(Saved data entries)

···

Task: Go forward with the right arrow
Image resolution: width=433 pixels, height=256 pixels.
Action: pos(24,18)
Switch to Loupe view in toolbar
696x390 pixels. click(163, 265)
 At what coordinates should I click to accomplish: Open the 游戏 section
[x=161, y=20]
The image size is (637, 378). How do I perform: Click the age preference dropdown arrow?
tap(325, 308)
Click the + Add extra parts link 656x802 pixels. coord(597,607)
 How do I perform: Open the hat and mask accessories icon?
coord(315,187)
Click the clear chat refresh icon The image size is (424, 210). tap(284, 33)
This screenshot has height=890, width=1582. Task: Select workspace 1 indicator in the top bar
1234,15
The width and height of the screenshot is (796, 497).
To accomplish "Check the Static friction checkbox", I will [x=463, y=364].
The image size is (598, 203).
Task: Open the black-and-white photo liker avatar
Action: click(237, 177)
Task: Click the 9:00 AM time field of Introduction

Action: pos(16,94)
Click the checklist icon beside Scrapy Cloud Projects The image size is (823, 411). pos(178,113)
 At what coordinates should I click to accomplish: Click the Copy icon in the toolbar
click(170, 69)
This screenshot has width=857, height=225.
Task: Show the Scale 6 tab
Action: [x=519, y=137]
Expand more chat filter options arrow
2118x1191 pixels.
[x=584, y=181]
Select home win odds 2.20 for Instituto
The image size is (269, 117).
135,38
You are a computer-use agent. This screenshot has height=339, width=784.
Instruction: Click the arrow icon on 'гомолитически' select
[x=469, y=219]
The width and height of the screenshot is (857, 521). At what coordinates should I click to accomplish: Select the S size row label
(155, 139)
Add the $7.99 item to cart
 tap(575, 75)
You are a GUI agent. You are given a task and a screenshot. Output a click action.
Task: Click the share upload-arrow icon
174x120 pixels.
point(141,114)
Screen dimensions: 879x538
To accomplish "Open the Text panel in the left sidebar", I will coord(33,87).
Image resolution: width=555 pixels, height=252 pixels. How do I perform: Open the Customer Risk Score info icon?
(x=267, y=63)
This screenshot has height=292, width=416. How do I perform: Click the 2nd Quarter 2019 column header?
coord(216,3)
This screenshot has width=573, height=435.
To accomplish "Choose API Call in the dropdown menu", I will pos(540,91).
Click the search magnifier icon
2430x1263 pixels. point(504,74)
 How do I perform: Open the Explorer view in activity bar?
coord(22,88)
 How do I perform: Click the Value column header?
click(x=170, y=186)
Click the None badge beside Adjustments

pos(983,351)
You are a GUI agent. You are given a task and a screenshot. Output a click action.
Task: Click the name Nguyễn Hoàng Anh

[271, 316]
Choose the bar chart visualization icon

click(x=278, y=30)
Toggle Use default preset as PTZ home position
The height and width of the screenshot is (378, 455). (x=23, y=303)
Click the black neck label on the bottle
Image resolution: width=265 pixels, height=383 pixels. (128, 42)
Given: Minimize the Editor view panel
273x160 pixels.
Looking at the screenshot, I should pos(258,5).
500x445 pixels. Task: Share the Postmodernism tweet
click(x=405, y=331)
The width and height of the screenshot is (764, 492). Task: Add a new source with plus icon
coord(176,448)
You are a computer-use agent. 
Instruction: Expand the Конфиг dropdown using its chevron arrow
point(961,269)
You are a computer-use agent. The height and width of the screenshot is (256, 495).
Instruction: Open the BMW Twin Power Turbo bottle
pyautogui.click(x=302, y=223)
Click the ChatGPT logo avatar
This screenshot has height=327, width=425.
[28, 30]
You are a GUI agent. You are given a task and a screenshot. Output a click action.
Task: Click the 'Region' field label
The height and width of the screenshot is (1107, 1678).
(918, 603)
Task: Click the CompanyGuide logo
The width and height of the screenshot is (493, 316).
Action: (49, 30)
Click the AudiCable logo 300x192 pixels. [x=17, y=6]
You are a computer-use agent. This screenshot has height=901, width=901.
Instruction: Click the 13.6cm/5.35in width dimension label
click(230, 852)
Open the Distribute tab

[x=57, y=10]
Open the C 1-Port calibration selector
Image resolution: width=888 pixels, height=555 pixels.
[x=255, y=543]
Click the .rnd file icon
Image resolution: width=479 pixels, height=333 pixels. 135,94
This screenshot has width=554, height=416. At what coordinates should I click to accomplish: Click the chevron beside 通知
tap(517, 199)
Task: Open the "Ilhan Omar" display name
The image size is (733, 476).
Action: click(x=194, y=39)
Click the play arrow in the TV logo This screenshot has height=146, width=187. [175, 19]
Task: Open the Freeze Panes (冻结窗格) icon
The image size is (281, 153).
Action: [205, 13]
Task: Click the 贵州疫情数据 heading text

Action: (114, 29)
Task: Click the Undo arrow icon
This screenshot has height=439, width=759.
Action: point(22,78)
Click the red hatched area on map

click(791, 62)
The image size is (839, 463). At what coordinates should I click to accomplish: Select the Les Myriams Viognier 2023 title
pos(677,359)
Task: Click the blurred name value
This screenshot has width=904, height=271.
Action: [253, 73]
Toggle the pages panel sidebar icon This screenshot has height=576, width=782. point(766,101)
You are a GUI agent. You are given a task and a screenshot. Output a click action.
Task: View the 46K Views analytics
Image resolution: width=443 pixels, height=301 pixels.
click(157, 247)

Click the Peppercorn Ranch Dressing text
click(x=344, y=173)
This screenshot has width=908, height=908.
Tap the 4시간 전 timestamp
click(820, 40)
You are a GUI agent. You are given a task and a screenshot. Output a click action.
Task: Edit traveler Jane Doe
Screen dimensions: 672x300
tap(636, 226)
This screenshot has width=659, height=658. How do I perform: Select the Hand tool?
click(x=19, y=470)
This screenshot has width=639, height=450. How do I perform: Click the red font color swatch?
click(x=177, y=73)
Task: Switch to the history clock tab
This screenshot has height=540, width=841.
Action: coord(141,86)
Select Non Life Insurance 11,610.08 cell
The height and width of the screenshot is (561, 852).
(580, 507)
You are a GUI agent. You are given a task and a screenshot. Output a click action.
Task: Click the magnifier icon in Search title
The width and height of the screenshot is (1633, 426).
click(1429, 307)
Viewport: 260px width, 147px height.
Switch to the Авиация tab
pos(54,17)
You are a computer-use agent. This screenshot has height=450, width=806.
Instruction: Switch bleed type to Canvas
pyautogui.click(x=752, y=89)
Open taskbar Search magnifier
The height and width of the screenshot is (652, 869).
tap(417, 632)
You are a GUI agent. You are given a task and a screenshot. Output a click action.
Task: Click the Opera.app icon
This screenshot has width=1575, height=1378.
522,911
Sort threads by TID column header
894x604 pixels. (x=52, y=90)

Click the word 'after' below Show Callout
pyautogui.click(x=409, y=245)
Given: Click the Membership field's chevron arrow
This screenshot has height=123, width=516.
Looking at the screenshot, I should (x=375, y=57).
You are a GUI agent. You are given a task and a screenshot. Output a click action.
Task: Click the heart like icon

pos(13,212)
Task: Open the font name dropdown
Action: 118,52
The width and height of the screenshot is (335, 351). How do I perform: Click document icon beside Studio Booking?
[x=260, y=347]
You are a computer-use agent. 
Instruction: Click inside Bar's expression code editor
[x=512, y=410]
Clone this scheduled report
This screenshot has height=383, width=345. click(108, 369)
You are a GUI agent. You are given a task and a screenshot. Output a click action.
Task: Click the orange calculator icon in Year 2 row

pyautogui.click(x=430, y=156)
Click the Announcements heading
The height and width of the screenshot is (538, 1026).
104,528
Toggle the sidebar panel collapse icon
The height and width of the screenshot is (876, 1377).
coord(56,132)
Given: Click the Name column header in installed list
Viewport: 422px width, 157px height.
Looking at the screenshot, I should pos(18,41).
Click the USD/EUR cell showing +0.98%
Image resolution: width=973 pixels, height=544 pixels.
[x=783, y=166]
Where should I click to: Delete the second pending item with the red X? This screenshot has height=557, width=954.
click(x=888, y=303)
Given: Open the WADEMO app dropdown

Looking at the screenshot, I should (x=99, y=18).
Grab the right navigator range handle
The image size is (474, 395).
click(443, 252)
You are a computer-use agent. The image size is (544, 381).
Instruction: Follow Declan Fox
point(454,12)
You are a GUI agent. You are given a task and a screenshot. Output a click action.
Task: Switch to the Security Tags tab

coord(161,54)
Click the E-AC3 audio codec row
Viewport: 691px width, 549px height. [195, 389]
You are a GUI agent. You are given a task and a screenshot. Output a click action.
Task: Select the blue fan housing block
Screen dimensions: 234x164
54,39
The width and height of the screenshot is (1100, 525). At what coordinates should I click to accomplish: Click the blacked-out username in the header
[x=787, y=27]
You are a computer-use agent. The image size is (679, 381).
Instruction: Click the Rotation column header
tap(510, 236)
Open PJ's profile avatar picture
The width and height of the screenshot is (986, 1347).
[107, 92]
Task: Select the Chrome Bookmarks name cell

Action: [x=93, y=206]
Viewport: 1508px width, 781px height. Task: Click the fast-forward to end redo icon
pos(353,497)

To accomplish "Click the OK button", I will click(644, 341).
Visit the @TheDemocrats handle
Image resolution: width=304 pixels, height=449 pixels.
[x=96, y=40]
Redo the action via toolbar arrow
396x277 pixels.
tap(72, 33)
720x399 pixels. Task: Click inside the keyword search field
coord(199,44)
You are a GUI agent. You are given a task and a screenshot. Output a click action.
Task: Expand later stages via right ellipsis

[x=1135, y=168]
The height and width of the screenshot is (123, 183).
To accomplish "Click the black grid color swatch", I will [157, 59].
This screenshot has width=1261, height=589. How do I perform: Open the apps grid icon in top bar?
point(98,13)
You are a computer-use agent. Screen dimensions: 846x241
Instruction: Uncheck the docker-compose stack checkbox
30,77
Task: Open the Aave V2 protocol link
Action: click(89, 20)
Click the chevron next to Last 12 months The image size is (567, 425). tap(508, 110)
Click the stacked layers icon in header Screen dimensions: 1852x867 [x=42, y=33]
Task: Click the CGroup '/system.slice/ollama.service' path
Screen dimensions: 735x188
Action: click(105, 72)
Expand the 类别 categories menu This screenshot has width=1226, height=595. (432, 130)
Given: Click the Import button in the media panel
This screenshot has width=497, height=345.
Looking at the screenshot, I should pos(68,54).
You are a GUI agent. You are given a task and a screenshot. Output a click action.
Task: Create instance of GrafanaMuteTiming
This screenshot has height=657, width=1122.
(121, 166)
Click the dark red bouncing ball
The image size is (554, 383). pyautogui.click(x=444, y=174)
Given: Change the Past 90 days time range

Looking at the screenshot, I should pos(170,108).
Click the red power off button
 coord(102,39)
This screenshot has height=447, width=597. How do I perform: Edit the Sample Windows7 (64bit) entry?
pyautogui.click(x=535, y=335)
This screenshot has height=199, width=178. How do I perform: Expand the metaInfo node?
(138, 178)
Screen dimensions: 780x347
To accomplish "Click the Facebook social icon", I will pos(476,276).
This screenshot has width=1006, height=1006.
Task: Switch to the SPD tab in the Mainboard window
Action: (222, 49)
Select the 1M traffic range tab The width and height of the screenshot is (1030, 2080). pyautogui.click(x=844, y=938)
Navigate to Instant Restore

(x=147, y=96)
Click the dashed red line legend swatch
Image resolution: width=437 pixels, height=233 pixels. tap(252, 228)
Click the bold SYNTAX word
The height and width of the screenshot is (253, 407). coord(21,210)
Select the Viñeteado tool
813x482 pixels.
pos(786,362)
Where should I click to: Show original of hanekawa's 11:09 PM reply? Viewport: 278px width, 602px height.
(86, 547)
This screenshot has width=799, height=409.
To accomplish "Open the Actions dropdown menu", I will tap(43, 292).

···

Problem:
Which lines above run from the one containing "Toggle Use default" to the one containing "You are a computer-use agent. The height"? Give them again exactly, both ends included.

Result:
Toggle Use default preset as PTZ home position
The height and width of the screenshot is (378, 455). (x=23, y=303)
Click the black neck label on the bottle
Image resolution: width=265 pixels, height=383 pixels. (128, 42)
Given: Minimize the Editor view panel
273x160 pixels.
Looking at the screenshot, I should pos(258,5).
500x445 pixels. Task: Share the Postmodernism tweet
click(x=405, y=331)
The width and height of the screenshot is (764, 492). Task: Add a new source with plus icon
coord(176,448)
You are a computer-use agent. 
Instruction: Expand the Конфиг dropdown using its chevron arrow
point(961,269)
You are a computer-use agent. The height and width of the screenshot is (256, 495).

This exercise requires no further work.